(Collected data)
-.-.-

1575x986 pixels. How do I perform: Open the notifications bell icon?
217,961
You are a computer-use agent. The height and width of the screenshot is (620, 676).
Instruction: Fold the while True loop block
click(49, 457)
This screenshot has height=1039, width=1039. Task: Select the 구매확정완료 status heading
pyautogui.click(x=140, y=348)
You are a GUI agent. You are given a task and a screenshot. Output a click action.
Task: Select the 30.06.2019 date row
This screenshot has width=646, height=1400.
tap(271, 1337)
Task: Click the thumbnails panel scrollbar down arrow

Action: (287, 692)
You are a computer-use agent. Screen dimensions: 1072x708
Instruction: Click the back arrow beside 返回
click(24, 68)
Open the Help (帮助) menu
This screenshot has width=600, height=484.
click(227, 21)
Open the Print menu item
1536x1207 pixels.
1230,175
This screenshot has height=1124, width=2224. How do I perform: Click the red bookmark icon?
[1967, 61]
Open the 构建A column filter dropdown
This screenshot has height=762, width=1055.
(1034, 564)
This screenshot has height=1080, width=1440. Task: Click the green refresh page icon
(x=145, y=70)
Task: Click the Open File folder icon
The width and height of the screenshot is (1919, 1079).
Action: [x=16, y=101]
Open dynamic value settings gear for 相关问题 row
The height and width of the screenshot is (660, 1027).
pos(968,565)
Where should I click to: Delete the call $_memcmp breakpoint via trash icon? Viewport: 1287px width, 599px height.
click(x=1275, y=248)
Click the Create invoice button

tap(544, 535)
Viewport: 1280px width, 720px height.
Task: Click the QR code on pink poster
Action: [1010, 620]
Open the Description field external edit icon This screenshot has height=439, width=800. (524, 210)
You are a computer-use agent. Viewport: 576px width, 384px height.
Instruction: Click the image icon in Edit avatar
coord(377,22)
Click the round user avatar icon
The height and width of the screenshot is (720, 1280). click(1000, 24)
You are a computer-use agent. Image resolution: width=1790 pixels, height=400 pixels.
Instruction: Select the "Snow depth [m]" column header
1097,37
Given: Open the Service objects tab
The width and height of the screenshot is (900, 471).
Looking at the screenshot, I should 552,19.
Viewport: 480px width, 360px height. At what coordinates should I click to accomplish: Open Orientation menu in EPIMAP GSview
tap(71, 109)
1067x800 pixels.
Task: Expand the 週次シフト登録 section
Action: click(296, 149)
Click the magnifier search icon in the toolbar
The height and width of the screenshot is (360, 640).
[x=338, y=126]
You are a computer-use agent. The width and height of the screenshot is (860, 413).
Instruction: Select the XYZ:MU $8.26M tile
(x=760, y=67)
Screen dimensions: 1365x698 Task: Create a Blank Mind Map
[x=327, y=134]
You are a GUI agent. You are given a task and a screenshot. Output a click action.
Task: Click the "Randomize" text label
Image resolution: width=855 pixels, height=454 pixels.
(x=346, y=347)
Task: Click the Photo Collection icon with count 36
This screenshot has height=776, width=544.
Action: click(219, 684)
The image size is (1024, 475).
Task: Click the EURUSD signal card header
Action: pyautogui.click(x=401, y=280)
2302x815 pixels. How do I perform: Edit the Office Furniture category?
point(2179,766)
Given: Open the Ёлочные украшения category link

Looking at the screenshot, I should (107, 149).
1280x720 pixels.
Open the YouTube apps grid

-.-.-

Work to be completed
All records shown above are to be reproduced without any alteration.

Answer to this exercise
1575x986 pixels. How do I perform: Open the notifications bell icon?
217,961
You are a computer-use agent. The height and width of the screenshot is (620, 676).
Instruction: Fold the while True loop block
click(49, 457)
This screenshot has height=1039, width=1039. Task: Select the 구매확정완료 status heading
pyautogui.click(x=140, y=348)
You are a GUI agent. You are given a task and a screenshot. Output a click action.
Task: Select the 30.06.2019 date row
This screenshot has width=646, height=1400.
tap(271, 1337)
Task: Click the thumbnails panel scrollbar down arrow

Action: (287, 692)
You are a computer-use agent. Screen dimensions: 1072x708
Instruction: Click the back arrow beside 返回
click(24, 68)
Open the Help (帮助) menu
This screenshot has width=600, height=484.
click(227, 21)
Open the Print menu item
1536x1207 pixels.
1230,175
This screenshot has height=1124, width=2224. How do I perform: Click the red bookmark icon?
[1967, 61]
Open the 构建A column filter dropdown
This screenshot has height=762, width=1055.
(1034, 564)
This screenshot has height=1080, width=1440. Task: Click the green refresh page icon
(x=145, y=70)
Task: Click the Open File folder icon
The width and height of the screenshot is (1919, 1079).
Action: [x=16, y=101]
Open dynamic value settings gear for 相关问题 row
The height and width of the screenshot is (660, 1027).
pos(968,565)
Where should I click to: Delete the call $_memcmp breakpoint via trash icon? Viewport: 1287px width, 599px height.
click(x=1275, y=248)
Click the Create invoice button

tap(544, 535)
Viewport: 1280px width, 720px height.
Task: Click the QR code on pink poster
Action: [1010, 620]
Open the Description field external edit icon This screenshot has height=439, width=800. (524, 210)
You are a computer-use agent. Viewport: 576px width, 384px height.
Instruction: Click the image icon in Edit avatar
coord(377,22)
Click the round user avatar icon
The height and width of the screenshot is (720, 1280). click(1000, 24)
You are a computer-use agent. Image resolution: width=1790 pixels, height=400 pixels.
Instruction: Select the "Snow depth [m]" column header
1097,37
Given: Open the Service objects tab
The width and height of the screenshot is (900, 471).
Looking at the screenshot, I should 552,19.
Viewport: 480px width, 360px height. At what coordinates should I click to accomplish: Open Orientation menu in EPIMAP GSview
tap(71, 109)
1067x800 pixels.
Task: Expand the 週次シフト登録 section
Action: click(296, 149)
Click the magnifier search icon in the toolbar
The height and width of the screenshot is (360, 640).
[x=338, y=126]
You are a computer-use agent. The width and height of the screenshot is (860, 413).
Instruction: Select the XYZ:MU $8.26M tile
(x=760, y=67)
Screen dimensions: 1365x698 Task: Create a Blank Mind Map
[x=327, y=134]
You are a GUI agent. You are given a task and a screenshot. Output a click action.
Task: Click the "Randomize" text label
Image resolution: width=855 pixels, height=454 pixels.
(x=346, y=347)
Task: Click the Photo Collection icon with count 36
This screenshot has height=776, width=544.
Action: click(219, 684)
The image size is (1024, 475).
Task: Click the EURUSD signal card header
Action: pyautogui.click(x=401, y=280)
2302x815 pixels. How do I perform: Edit the Office Furniture category?
point(2179,766)
Given: Open the Ёлочные украшения category link

Looking at the screenshot, I should (107, 149).
1280x720 pixels.
Open the YouTube apps grid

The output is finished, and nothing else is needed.